== Provided records

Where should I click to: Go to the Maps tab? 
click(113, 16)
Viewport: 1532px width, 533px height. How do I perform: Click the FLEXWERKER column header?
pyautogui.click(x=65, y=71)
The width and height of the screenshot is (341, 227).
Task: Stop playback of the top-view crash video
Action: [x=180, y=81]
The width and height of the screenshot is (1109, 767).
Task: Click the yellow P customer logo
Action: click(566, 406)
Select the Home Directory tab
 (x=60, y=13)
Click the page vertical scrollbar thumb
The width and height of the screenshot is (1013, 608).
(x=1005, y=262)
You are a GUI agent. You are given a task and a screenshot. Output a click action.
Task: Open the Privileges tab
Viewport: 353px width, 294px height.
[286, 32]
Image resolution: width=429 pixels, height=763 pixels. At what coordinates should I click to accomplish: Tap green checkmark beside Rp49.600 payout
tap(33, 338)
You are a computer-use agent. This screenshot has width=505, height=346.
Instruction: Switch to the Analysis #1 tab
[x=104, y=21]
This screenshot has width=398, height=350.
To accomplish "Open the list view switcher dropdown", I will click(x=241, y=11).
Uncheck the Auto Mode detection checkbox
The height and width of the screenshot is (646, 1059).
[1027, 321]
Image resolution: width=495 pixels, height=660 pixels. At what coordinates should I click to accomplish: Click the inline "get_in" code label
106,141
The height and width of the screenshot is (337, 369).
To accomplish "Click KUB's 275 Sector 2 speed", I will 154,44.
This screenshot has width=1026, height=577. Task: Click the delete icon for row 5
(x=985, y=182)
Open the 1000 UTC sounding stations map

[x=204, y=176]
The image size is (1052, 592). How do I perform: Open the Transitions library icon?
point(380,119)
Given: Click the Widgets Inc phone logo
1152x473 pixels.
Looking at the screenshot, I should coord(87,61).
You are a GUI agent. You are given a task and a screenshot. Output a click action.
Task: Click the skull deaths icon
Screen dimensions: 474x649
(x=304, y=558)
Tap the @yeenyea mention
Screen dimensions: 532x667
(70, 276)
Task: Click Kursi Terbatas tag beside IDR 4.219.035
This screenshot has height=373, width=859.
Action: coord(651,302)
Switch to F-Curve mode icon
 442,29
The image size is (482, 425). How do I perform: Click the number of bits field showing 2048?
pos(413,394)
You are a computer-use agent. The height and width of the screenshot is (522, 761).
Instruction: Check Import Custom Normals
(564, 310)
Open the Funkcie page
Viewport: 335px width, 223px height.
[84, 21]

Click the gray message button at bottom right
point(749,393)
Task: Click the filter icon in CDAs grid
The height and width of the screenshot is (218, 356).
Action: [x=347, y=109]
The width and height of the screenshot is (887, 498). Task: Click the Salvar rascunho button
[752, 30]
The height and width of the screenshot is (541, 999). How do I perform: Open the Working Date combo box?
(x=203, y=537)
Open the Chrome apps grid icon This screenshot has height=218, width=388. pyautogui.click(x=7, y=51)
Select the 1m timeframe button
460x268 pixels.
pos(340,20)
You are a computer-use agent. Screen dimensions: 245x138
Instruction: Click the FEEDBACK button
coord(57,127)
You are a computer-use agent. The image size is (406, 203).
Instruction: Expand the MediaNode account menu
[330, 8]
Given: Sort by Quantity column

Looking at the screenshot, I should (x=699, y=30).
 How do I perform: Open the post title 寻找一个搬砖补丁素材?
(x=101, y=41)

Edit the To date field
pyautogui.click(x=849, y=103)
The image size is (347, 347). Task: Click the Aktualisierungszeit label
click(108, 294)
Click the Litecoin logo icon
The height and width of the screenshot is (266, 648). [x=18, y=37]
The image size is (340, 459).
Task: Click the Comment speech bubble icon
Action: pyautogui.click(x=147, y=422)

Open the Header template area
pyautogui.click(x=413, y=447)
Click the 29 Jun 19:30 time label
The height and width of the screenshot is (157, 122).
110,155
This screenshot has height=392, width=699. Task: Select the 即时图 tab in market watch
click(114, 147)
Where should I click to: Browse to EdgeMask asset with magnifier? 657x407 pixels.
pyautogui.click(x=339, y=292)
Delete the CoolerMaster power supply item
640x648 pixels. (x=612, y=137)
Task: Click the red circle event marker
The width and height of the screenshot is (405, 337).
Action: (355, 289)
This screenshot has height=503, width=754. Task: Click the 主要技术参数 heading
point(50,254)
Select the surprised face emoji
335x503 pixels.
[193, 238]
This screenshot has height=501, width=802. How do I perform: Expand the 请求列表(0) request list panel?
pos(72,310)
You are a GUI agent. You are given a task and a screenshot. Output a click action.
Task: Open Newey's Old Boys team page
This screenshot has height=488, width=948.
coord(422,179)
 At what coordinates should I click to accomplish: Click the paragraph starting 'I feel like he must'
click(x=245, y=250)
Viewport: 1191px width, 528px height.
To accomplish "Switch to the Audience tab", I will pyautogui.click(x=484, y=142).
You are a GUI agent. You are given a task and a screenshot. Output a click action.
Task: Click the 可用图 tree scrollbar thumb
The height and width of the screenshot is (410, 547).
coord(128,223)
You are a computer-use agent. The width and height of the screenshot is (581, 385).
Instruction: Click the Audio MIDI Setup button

====

**What needs to be done:** Those lines of the records that contain the string "computer" should be identified and copied.

**Output:**
You are a computer-use agent. This screenshot has width=505, height=346.
You are a computer-use agent. The height and width of the screenshot is (522, 761).
You are a computer-use agent. Screen dimensions: 245x138
You are a computer-use agent. The image size is (406, 203).
You are a computer-use agent. The width and height of the screenshot is (581, 385).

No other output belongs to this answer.